* Extract provided:
_ _ _ _ _

Road trip tips for spring drivers

Spring is a season of rebirth for many people, who welcome the warm weather with open arms, especially those who just endured a harsh winter. Spending time outdoors when the weather warms up is a popular pastime for many people each spring.

Road trips taken by college kids or high schoolers hitting the road for spring break or professionals and parents packing up the car for a weekend getaway have become synonymous with spring. A road trip is a great way to get outdoors and make the most of a warm day, but there are a few tricks of the trade drivers can employ to ensure their road trips are as enjoyable as possible.

* Give your car a good wash. Drivers who live in areas with heavy snowfall should give their vehicles a thorough cleaning before hitting the road for a spring road trip. Salt and sand can build up on a vehicle over the course of a snowy winter, so a power washing will help remove excess salt, sand or dirt and help the car run more smoothly.

* Get the vehicle a tune-up. A tune-up, including an oil change, should be part of your pre-trip planning. Make sure winter hasn't caused any damage to the vehicle's body and ask your mechanic to perform a thorough inspection of the vehicle's suspension and brakes. If any problems arise, address them before embarking on your road trip.

* Subscribe to a roadside assistance program. Roadside assistance programs, whether it's AAA or a program offered through your insurance company, provide a measure of security to road-trippers. Many roadside assistance programs provide variety of emergency assistance for members, including: towing service if your vehicle cannot start or operate safely, battery service if your car's battery needs a jump, flat tire service if you get a flat tire and don't have a spare or cannot change the tire yourself, fuel delivery service if your car runs out of gas, and lockout service if you lock your keys in the car. These services can act as a safety net should an issue arise when you're on the road and far away from home or far away from a service station. Keep your membership card in your wallet and store their customer service number in your cellular phone should you accidentally lose your membership card or lock it inside your car.

* Bring cash as well as credit cards on the trip. When embarking on a road trip, don't assume you will have ready access to an ATM on your trip or at your destination. This means you may reach a point when you have no cash on hand. While it's a good idea to bring some cash along on the trip, bring a credit card or cards as well should you find yourself with no cash. A major credit card, such as a Mastercard, American Express or Visa, is likely to be accepted at most filling stations.

* Invest in a road navigation system. A road navigation system can be your best friend, helping you find your way in places with which you are unfamiliar. Road navigation systems can alert you to traffic conditions while providing directions and alternate routes. Some systems will even alert you to nearby filling stations, lodging or restaurants.

_ _ _ _ _

* Data to examine:
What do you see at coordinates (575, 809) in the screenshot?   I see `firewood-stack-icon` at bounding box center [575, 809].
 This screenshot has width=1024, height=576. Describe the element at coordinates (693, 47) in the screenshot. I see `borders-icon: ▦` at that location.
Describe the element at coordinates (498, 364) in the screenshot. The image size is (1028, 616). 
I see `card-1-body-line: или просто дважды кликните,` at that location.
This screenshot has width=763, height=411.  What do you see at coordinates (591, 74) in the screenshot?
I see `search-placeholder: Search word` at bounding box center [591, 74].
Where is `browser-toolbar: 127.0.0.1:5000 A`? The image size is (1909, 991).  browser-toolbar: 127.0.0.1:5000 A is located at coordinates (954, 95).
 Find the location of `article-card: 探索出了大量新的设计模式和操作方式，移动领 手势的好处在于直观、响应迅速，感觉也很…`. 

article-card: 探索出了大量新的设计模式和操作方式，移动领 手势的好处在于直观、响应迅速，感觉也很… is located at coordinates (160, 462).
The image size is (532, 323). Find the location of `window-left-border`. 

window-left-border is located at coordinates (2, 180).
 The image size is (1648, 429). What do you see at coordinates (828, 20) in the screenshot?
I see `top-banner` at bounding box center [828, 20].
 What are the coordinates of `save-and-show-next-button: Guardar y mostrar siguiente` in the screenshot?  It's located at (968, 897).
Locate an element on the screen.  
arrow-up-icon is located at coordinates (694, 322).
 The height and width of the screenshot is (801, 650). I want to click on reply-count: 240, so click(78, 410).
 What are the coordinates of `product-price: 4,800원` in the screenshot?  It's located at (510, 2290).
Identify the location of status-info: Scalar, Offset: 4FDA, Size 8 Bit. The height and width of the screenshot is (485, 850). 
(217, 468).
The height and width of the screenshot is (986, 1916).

_ _ _ _ _

* Prompt 1:
Based on the spring road trip tips, decide whether each statement agrees with the text: (a) a tune-up should include an oil change; (b) a major credit card is accepted at every filling station; (c) roadside assistance programs may deliver fuel when a car runs out of gas. For each, answer yes or no and quote the words of the text that decide it.
* Prompt 2:
Reproduce the records from their first line through the line containing "This screenshot has width=1024, height=576.", changing "What do you see" to "What is shown" and leaving everything else unchanged.

* Worked solution 1:
(a) Yes: "A tune-up, including an oil change, should be part of your pre-trip planning."
(b) No: "is likely to be accepted at most filling stations."
(c) Yes: "fuel delivery service if your car runs out of gas"

* Worked solution 2:
What is shown at coordinates (575, 809) in the screenshot?   I see `firewood-stack-icon` at bounding box center [575, 809].
 This screenshot has width=1024, height=576. Describe the element at coordinates (693, 47) in the screenshot. I see `borders-icon: ▦` at that location.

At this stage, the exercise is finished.